Paul Vacca
L’IA et le syndrome du tracteur
“Venez voir ces merveilles !”, clamait en 1915 le Prairie Farmer dans un article invitant ses lecteurs à visiter, dans l’Illinois, un salon professionnel qui exhibait une toute nouvelle technologie : le tracteur. Cette innovation, assurait l’article, allait faire date dans l’histoire de l’agriculture, en libérant le fermier des inconvénients du cheval. Non seulement il est plus simple d’utilisation, mais il est bien plus économique. C’est l’avenir !
Les visiteurs furent fascinés par cette machine, qui avançait sur la terre “comme un énorme animal, éructant et reniflant”. Pourtant, malgré ses avantages évidents, le tracteur mit près de 40 ans à détrôner le cheval dans l’agriculture américaine, et plus encore en Europe. En 1920, seules 4 % des exploitations agricoles américaines possédaient un tracteur ; en 1940, elles n’étaient encore que 23 %.
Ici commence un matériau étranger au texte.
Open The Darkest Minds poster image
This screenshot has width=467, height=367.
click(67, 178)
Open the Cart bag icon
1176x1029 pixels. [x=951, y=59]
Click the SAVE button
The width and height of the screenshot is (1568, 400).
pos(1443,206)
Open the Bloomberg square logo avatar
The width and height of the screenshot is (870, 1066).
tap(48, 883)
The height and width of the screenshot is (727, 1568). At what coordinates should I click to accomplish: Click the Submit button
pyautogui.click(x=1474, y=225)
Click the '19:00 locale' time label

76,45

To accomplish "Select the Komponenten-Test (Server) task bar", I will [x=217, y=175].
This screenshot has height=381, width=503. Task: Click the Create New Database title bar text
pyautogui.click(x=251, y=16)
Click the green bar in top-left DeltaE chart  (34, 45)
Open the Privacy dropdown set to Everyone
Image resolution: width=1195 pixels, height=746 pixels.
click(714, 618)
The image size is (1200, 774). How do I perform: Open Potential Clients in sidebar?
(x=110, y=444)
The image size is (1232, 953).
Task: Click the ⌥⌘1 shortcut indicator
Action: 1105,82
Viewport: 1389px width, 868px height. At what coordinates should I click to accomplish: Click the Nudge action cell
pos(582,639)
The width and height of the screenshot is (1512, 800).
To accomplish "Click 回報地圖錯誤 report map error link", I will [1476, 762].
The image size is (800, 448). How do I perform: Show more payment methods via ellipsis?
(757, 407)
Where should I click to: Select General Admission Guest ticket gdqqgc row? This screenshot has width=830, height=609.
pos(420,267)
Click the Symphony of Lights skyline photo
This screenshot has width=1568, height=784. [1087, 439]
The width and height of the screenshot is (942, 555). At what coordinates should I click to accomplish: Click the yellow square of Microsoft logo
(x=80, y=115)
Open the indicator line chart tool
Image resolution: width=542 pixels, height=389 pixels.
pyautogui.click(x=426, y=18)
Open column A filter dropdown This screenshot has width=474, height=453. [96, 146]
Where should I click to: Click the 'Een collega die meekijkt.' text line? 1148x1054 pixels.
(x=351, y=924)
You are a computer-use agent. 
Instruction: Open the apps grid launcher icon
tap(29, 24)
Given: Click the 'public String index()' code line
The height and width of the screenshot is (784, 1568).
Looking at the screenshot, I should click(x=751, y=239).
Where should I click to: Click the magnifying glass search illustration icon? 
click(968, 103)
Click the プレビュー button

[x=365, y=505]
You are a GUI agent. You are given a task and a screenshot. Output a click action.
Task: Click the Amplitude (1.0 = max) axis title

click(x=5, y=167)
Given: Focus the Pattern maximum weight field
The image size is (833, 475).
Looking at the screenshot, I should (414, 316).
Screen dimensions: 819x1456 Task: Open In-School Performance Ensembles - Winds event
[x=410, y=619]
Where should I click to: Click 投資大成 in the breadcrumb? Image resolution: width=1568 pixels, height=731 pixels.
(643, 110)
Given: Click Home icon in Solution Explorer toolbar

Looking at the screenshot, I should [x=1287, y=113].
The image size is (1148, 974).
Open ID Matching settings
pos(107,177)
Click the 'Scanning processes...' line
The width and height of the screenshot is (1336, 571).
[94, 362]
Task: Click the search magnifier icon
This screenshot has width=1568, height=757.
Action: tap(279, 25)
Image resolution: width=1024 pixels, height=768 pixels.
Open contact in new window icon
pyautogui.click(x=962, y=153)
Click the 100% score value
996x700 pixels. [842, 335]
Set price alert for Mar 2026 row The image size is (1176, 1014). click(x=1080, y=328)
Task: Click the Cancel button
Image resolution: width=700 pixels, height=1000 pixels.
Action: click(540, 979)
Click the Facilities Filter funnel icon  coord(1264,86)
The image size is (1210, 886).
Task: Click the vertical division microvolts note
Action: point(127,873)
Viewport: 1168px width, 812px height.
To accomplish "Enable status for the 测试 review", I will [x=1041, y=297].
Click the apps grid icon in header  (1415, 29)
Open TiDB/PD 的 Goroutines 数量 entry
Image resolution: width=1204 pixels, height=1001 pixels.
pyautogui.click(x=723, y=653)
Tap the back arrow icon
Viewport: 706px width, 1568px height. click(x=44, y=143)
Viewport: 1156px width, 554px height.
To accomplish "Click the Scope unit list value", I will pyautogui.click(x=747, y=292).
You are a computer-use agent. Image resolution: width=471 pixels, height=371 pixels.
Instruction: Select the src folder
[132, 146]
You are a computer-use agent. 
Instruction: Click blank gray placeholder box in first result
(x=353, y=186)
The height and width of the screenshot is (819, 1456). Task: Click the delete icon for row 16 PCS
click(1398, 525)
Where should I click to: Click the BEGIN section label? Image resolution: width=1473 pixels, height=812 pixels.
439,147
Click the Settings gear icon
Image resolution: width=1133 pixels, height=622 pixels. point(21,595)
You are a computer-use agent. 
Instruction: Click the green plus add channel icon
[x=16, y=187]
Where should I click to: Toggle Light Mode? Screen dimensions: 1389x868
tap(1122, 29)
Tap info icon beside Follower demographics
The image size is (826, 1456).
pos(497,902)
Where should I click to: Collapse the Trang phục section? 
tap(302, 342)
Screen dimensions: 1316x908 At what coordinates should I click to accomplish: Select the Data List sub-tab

Selon “The Economist”, l’exemple du tracteur devrait nous inciter à nous montrer plus prudents face au développement de ChatGPT et à ses possibles conséquences. Car il pose une question essentielle : pourquoi une technologie aussi performante a-t-elle mis tant d’années à s’imposer ? D’après le magazine britannique, trois raisons expliquent cette relative lenteur. La première est que, comme toute innovation dans ses premiers pas, le tracteur n’offrait à ses débuts que des performances modestes. Il était compliqué à conduire, voire dangereux (on pouvait se casser le bras si l’on s’y prenait mal), si bien que le cheval ou la mule restait finalement plus efficace et moins cher. Car il fallut attendre 1920 pour que le tracteur s’adapte aux champs de maïs, 1933 pour qu’il soit équipé de pneus et l’après-guerre pour qu’il puisse remplir son office dans les champs de coton.
Le seul problème de la voiture autonome, c’est que nous n’avons pas encore les villes qui seraient conçues pour elle.
La deuxième raison tient au contexte économique. Alors que le tracteur commençait à se développer, la crise de 1929 fit dégringoler le coût de la main-d’œuvre. L’intérêt du tracteur diminua d’autant que les salariés étaient pour la majorité des journaliers, faciles à renvoyer ou à embaucher selon les beoins alors qu’a contrario, l’acquisition d’un tracteur imposait de régler des traites. Le tracteur induisait dès lors une moindre flexibilité, fort dommageable en cette période de chaos.
La troisième raison tient à la structure des fermes. Le tracteur constituait un investissement important dont le coût ne pouvait être amorti que si l’exploitation était d’une certaine taille, ce qui freina sa diffusion parmi les exploitations les plus petites. Inversement, une fois l’engin acquis, l’exploitant se devait de l’amortir sur des surfaces plus grandes. Dès lors, la diffusion du tracteur s’accompagna d’un mouvement de concentration, un processus toutefois lent qui se produisit surtout lors du boom économique de l’après-guerre.
La morale de cette histoire est qu’aucune technologie, si performante soit-elle, ne suit un processus linéaire. Elle ne devient révolutionnaire qu’au prix de transformations structurelles qui lui permettent de se développer, mais qui sont fatalement plus lentes et systémiques. Le syndrome du tracteur devrait donc nous inciter à envisager avec plus de prudence les scénarios optimistes ou pessimistes concernant l’IA ou toute autre technologie.
Il nous aide également à comprendre pourquoi la voiture autonome fait actuellement du surplace. On ne cesse de nous répéter qu’elle est technologiquement au point. Le seul problème, c’est que les villes ne sont pas encore conçues pour elle.